ORGANE OFFICIEL DU COMITÉ CENTRAL DU PARTI COMMUNISTE CUBAIN

En 67 ans, il n'avait jamais connu une nuit comme celle-là : « comme lorsque le brouillard recouvre tout et vous laisse aveugle. La pluie n'était pas si forte, mais le vent était très fort ! ».
Il était environ trois heures du matin lorsque les vents de l'ouragan Ian ont commencé à frapper l'Institut pré-universitaire des sciences exactes (pvce) Federico Engels.

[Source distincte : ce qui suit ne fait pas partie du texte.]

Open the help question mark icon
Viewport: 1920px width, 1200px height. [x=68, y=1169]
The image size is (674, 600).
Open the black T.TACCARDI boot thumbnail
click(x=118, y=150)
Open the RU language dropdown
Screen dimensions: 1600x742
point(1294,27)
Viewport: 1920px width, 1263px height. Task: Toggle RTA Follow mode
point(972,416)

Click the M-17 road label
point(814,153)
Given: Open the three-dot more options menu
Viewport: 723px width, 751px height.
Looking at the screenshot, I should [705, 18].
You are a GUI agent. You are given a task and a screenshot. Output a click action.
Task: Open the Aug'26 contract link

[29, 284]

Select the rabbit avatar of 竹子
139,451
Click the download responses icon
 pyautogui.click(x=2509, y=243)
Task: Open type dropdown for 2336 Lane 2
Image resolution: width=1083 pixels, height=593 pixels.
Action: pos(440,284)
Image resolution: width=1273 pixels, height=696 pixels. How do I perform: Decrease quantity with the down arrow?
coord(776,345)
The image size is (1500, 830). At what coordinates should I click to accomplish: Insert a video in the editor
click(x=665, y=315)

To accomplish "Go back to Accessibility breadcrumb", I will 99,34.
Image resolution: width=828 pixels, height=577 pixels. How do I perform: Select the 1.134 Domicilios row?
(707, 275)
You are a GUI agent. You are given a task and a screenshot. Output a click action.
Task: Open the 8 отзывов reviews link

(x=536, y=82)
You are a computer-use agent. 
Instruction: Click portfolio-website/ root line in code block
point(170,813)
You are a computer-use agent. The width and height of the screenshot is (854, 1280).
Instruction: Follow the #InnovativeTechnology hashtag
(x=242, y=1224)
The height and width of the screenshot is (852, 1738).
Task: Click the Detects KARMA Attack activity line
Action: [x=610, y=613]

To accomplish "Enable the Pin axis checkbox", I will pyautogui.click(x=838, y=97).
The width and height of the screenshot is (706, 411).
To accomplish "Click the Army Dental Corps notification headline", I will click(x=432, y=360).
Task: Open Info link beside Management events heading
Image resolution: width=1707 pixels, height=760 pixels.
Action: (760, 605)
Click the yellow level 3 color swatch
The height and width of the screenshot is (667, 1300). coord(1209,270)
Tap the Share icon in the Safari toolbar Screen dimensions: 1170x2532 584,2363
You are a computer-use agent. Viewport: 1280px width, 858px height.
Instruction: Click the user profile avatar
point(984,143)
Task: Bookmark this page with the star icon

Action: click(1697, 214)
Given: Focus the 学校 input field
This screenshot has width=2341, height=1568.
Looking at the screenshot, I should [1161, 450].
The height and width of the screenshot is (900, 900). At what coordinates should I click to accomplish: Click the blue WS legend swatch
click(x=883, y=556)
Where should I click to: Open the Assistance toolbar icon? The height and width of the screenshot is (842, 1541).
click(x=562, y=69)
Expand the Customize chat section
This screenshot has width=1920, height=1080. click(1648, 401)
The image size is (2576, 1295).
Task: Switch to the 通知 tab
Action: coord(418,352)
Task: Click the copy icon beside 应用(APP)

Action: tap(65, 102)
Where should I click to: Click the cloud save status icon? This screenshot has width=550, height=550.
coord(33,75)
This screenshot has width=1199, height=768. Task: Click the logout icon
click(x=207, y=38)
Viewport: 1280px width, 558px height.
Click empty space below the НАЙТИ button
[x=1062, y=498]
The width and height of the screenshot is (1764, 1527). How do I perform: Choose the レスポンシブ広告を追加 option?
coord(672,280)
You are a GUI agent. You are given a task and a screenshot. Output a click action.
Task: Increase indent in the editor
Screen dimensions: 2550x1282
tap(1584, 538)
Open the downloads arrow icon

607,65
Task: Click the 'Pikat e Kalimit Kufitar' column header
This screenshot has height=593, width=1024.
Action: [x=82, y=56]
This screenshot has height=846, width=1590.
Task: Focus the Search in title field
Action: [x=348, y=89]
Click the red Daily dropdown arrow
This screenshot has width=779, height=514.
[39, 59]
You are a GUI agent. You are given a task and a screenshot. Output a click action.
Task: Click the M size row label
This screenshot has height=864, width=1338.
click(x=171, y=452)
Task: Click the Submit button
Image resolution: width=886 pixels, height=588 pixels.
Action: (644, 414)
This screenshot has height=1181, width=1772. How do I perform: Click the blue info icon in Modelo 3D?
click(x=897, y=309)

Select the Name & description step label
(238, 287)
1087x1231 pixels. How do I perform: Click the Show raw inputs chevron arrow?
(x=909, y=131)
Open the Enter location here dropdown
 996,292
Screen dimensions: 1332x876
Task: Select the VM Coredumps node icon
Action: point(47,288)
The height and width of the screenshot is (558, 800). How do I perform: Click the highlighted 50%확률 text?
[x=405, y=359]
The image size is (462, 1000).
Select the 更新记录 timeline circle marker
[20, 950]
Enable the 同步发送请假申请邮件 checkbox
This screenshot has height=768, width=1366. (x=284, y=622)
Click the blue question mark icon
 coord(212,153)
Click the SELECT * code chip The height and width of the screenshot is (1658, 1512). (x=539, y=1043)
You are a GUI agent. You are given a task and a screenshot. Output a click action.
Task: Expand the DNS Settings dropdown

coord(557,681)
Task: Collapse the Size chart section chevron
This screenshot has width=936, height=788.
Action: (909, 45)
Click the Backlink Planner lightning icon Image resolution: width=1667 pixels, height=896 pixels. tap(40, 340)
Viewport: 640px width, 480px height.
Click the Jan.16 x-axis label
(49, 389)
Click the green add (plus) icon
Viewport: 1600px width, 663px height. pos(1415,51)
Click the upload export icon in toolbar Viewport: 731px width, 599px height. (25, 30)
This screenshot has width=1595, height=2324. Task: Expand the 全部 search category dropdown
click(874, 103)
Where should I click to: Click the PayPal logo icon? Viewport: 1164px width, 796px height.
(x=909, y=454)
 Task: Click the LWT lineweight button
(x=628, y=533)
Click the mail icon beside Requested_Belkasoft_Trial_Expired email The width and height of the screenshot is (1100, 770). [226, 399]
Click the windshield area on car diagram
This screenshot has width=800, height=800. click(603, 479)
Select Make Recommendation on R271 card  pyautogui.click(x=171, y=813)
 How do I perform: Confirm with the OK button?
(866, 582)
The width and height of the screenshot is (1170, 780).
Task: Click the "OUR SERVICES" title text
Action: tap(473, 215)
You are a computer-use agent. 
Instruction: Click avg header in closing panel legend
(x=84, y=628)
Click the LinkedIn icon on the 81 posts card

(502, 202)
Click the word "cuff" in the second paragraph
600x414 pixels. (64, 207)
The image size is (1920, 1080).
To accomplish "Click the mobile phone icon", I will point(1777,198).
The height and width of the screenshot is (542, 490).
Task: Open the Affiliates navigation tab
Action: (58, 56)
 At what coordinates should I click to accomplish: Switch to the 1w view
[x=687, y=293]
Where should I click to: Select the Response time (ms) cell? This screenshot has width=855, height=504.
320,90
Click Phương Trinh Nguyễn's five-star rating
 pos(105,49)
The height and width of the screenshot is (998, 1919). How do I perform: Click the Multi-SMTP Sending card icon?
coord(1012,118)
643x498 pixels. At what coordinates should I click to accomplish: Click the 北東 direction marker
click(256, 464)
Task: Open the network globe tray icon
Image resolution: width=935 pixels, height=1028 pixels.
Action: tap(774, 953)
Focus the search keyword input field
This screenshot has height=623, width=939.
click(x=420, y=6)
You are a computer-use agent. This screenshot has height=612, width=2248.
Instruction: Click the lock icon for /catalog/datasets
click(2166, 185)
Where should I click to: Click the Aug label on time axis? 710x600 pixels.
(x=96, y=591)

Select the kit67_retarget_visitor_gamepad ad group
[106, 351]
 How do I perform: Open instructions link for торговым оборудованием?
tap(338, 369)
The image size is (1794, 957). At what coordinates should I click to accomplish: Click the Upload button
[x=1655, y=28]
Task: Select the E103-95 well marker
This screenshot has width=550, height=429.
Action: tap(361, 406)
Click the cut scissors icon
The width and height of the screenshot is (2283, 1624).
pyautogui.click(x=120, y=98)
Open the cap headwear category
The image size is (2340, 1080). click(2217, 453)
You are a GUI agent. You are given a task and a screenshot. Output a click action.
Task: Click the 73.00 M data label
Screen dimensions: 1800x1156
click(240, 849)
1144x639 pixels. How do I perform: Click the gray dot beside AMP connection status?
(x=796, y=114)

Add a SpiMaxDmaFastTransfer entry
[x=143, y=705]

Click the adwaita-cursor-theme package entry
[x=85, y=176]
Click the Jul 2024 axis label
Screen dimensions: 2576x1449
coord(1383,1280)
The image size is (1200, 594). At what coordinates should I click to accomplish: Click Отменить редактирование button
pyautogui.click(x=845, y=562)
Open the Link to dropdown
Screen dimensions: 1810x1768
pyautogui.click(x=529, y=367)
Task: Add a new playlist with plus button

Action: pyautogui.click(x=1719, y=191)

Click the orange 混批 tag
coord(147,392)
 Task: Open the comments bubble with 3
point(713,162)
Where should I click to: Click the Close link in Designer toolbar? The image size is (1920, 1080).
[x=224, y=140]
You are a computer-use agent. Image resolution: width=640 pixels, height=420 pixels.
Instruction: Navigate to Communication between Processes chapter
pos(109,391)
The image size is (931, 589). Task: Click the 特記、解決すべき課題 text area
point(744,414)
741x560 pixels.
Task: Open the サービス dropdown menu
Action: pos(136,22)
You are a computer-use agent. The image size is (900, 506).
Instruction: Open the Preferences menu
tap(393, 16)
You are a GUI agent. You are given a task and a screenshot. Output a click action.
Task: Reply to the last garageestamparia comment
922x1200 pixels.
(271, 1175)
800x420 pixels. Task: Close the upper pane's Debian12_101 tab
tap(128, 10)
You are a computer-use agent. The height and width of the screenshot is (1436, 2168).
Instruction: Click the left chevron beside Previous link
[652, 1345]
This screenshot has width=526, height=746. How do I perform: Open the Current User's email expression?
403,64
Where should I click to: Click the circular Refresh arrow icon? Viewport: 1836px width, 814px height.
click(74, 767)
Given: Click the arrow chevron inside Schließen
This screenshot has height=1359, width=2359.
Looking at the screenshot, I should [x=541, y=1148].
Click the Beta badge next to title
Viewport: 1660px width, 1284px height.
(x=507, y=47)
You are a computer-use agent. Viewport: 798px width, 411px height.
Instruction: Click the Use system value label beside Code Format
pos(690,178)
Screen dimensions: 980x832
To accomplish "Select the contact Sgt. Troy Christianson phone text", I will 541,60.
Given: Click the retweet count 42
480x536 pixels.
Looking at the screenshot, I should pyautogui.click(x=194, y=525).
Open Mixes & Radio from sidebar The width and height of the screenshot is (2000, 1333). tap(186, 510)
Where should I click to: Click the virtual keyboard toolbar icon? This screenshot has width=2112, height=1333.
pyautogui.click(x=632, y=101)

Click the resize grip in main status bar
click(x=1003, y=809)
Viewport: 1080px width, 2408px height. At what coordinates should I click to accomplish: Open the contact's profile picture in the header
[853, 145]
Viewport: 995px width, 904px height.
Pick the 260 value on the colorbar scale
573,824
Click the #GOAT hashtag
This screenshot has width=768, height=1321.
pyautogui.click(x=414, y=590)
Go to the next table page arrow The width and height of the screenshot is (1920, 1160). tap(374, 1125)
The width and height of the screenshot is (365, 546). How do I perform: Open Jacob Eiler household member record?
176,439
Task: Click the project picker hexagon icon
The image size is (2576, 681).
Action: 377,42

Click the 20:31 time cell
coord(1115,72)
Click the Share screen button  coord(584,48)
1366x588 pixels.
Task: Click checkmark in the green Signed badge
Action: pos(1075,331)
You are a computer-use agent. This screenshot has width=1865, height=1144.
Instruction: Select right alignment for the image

C'est le quatrième événement climatique de ce type que le professeur de physique José Arturo Betancourt a vécu dans cette institution emblématique, et à un moment donné, il a bien pensé que ce serait le dernier…
Le centre de documentation, qui abrite les textes les plus importants de cette école, un lieu sûr pour ceux qui recherchent la sagesse des livres et la tranquillité d'une bibliothèque, a perdu une partie des vitres sur un côté, dont les restes ont été soufflés dans les couloirs du premier étage.
Les fenêtres nouvellement installées de certaines classes se sont effondrées, de nombreux laboratoires se sont retrouvés sans portes ; jusqu'à ce que, au moment d'entrer dans l'œil du cyclone, un calme apparent s'installe et que le professeur José Arturo sorte faire un tour pour vérifier l'état de l'école.
Avec lui, sept autres travailleurs du centre, lorsque les rafales "leur en donnaient l'occasion", sont allés récupérer des objets qui avaient été déplacés de leur place : lampes mal fixées, affiches tombées. « C'est après ce calme trompeur que le cyclone a vraiment frappé », se souvient-il.
Lorsque les conditions météorologiques l'ont permis, ils ont pu confirmer ce qu'ils avaient déjà pressenti : l'Institut Engels avait été violemment malmené. Puis leur conscience leur a dicté de revenir le mercredi, alors qu'ils étaient restés là en tant que gardiens fidèles depuis lundi dernier.
José Arturo a donc troqué l’effaceur et les craies, le plan de cours et le tableau contre un balai et une serpillière, car là, où il se rend tous les jours depuis plus de trois décennies pour former les nouvelles générations, de nombreuses mains sont nécessaires pour se remettre de l’ouragan Ian.
Maniely Aguila Iglesias, Secrétaire du Comité du Parti de cette institution et professeur d'informatique, nettoie les gravats, les sols et organise les salles de classe. Depuis les premières heures du 28 septembre, elle accompagne les travailleurs de service et les enseignants qui sont venus à l'école pour effectuer des travaux de nettoyage et s'occuper des électriciens et autres professionnels venus d'autres provinces pour aider Pinar del Rio à se remettre de l'ouragan.
Dès que la peur du cyclone est passée, elle a tout de suite participé à l'effort de récupération. « Il y a des gens ici depuis lundi qui ne sont pas encore partis ; l'école est toujours fréquentée, tout comme ceux qui ont laissé leur famille derrière eux pour travailler dans les décombres, sans électricité.  Alors comment ne pas être présent ? »
« Je me devais de venir, sinon nous allons prendre du retard. Plus vite nous passerons par la phase de redressement, plus vite nous pourrons reprendre les cours. Quand je suis arrivé, les arbres étaient par terre, ça faisait tellement mal ! »
Le palmier à trois étoiles, celui qui, comme l’école, aurait 45 ans en janvier prochain, a disparu. Ian l'a carrément déraciné. Le professeur José Arturo le voit, jonchant le sol et pense sûrement à trouver un jeune arbre pour le remplacer, avant que le bleu des uniformes ne revienne dans les salles de classe de Maniely.